Они серьезно и как вежливые люди поздоровались. Они не хлопали друг друга по плечу.
Прошли по аллее. Я прошел мимо мечети, сел в трамвай. «Ты сумасшедший, все же сумасшедший», – подумал я.
Я вошел в дом, очинил карандаш.
– Нет, – сказал я, – надо выяснить, что сейчас они делают. Они, должно быть, опять заняты скверным и нехорошим делом.
Я покрутил усы, вышел, положил ключ в карман, посмотрел, при мне ли карандаш и бумага. Ночь была белая.
Колонны выступали то парами, то тройками, то четверками. Ко мне пристало существо в одежде сестры милосердия.
– Я – Тамара, – сказала она.
– А где твое одеяло из белого атласа? – спросил я, – одеяло из дорогой материи стоби, из индийского коленкора, из гиландского шелка, подушка шелковая цвета фиалки, вуаль золотая с кисточкой?
Она навела на меня лорнет.
– От вас воняет пивом, – сказала она. – Но вы, должно быть, чистенький мужчинка. Идемте ко мне.
– Ладно, – ответил я, – в другой раз. Сейчас я ужасно занят. Сейчас мне некогда.
– Ничего, ничего, – ответила она, – можно и тут, отойдемте в сторонку.
Видя, что я не останавливаюсь, крикнула:
– А может быть, вы литератор, вы ведь все, подлецы, нищенствуете. Я одного взяла на содержание, Вертихвостова. Он стихи мне про сифилис читает, себя с проституткой сравнивает. Меня своей невестой называет.
– Отстаньте, дорогое существо, – сказал я, – отстаньте. Я не литератор, я любопытствующий.
Она шла за мной и проводила меня почти до площади Жертв Революции. Там она села на скамейку и заплакала.
– Кой черт вы плачете? – спросил я ее. – Или вам жаль шубы из горностая, иль другой, из каракумского меха с жемчужинами на отвороте, или колец из ништадтской бирюзы, или накидки из ткани хорасанской, или шахмат из рыбьих зубов, шкатулок из янтаря?
– Я хотела бы покататься на велосипеде, я ведь одна из лошадок полковника Бабулина, я хочу, чтобы вокруг меня были офицеры.
Тут я только заметил, что ее совершенно развезло.
«Пьяница», – подумал я и удвоил шаг.
Был второй час ночи, когда я подошел к дому, где жил Тептелкин. Дворник пропустил меня. Я прошел в полуразрушенный флигель, встал против окна Тептелкина. Они сидели за столом, горела керосиновая лампа, они что-то читали, жарко спорили. Иногда неизвестный поэт вставал и прохаживался по комнате. «Что они читают, о чем говорят? – подумал я. – Наверно, хихикают над современностью».
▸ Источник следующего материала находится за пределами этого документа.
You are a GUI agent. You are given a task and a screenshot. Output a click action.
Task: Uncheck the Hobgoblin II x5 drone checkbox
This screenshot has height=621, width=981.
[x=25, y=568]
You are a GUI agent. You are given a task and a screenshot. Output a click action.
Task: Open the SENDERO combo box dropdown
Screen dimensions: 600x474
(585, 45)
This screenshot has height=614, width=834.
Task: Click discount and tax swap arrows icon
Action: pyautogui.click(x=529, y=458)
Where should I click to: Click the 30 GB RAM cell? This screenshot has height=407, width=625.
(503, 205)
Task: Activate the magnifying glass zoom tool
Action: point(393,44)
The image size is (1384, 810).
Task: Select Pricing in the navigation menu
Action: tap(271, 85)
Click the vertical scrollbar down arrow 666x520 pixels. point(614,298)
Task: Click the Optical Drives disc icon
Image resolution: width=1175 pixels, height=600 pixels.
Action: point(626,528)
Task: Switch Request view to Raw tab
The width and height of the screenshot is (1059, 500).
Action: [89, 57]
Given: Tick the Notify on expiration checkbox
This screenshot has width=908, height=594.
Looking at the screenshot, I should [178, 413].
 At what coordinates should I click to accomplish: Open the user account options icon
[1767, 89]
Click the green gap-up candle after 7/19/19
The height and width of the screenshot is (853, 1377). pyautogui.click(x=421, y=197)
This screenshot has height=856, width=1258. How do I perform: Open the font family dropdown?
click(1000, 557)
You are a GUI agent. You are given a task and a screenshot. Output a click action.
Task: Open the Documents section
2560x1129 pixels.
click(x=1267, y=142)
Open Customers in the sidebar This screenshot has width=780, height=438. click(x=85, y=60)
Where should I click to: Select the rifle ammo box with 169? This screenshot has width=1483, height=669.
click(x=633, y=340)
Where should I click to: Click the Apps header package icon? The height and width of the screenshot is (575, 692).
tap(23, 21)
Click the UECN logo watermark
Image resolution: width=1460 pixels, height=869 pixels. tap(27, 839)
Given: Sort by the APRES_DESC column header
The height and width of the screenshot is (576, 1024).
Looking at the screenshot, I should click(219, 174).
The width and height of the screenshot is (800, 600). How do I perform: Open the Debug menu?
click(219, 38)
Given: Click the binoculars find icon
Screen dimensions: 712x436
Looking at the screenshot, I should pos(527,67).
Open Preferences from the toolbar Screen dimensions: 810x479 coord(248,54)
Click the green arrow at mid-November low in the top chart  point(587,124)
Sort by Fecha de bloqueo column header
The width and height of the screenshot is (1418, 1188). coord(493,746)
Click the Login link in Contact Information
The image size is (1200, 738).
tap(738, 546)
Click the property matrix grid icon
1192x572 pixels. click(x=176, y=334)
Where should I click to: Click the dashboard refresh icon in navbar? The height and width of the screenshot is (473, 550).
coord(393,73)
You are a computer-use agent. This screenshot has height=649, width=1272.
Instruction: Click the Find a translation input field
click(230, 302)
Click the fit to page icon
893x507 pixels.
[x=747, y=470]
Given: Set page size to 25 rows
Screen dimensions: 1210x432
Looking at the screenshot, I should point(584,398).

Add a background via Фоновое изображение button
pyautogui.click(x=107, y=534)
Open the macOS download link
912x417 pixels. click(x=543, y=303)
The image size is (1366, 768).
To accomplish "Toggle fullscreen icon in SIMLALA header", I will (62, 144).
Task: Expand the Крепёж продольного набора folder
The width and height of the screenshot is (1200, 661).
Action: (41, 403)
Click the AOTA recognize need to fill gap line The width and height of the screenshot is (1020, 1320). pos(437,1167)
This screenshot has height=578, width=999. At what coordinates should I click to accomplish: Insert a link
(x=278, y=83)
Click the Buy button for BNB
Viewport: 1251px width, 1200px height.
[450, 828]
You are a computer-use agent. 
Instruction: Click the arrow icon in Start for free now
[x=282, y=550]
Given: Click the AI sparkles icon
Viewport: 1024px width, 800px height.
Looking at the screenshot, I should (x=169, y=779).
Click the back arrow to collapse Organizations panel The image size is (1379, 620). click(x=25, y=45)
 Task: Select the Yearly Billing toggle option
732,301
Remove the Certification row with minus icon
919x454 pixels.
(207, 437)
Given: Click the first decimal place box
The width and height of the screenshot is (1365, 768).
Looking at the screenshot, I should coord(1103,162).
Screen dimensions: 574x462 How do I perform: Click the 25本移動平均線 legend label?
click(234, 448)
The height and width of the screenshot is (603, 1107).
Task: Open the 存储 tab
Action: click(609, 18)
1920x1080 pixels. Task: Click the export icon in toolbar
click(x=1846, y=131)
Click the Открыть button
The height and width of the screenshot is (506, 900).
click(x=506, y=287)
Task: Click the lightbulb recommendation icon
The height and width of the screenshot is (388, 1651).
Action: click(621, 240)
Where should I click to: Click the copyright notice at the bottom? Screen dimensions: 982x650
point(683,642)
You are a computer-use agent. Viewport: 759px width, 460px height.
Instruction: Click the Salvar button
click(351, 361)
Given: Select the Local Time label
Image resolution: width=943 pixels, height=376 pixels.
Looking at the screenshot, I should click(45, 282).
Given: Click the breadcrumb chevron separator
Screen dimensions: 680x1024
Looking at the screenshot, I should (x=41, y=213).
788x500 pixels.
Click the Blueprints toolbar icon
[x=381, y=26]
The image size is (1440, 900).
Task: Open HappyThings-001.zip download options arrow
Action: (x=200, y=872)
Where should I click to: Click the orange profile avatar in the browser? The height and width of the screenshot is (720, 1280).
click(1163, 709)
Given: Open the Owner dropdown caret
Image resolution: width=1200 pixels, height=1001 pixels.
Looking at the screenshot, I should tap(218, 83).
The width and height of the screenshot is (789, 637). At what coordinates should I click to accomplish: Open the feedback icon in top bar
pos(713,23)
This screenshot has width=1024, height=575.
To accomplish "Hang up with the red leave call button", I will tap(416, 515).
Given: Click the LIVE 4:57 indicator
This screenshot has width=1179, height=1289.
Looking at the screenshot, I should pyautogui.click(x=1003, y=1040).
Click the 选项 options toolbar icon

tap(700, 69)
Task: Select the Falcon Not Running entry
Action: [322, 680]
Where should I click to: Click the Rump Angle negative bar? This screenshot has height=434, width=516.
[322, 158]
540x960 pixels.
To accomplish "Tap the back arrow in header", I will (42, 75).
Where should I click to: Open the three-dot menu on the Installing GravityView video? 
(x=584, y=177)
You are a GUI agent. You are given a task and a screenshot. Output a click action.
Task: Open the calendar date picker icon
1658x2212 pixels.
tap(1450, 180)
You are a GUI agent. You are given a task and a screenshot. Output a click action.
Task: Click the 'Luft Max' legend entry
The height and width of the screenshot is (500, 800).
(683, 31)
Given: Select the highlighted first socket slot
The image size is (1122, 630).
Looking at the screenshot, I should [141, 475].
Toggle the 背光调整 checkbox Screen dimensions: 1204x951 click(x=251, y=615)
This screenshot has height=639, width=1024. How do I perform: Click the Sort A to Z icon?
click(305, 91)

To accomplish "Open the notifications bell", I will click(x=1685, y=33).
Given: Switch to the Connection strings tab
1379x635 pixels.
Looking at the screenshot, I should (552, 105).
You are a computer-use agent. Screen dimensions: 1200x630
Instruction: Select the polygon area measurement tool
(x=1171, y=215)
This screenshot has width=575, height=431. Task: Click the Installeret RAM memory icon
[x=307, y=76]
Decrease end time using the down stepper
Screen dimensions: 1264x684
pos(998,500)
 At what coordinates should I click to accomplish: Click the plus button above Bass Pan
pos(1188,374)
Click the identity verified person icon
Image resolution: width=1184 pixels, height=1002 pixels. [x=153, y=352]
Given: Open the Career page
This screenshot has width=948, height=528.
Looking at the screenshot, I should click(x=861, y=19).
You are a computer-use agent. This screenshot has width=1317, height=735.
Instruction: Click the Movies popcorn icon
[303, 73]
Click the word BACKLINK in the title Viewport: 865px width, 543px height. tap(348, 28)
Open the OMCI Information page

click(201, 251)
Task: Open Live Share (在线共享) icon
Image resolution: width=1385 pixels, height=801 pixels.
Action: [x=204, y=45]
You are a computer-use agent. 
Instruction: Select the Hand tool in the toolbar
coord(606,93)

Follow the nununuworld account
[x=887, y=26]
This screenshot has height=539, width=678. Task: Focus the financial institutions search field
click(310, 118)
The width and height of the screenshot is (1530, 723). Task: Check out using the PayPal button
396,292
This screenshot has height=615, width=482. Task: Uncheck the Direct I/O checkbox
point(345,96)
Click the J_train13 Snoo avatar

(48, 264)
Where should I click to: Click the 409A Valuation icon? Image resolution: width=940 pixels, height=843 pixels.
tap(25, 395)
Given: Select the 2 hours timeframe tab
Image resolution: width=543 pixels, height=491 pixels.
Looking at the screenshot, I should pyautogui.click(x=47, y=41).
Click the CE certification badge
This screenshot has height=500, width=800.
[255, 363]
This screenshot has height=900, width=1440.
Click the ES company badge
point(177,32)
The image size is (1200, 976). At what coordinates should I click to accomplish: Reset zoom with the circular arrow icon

– Я думаю, – поднялся неизвестный поэт, – наша эпоха героическая.
– Несомненно героическая, – подтвердил Тептелкин.
– Я думаю, что мир переживает такое же потрясение, как в первые века христианства.
– Я убежден в этом, – ответил Тептелкин.
– Какое зрелище перед нами открывается! – заметил неизвестный поэт.
– В какой интересный момент мы живем! – восторженно прошептал Тептелкин.
– Однако, пора, – отошел неизвестный поэт от окна. – Я возьму у вас Данта.
– Конечно, – ответил Тептелкин.
Неизвестный поэт подошел, закрыл книгу, положил ее в карман. Стал прощаться.
Однажды неизвестный поэт читал стихи в уголке имени Кружалова.
Вокруг него извивался пьяный, бородатый, в ситцевой рубахе человек и почти плакал от восторга.
– Боже мой, – повторял он, – какие гениальные стихи! О таких стихах я мечтал всю жизнь!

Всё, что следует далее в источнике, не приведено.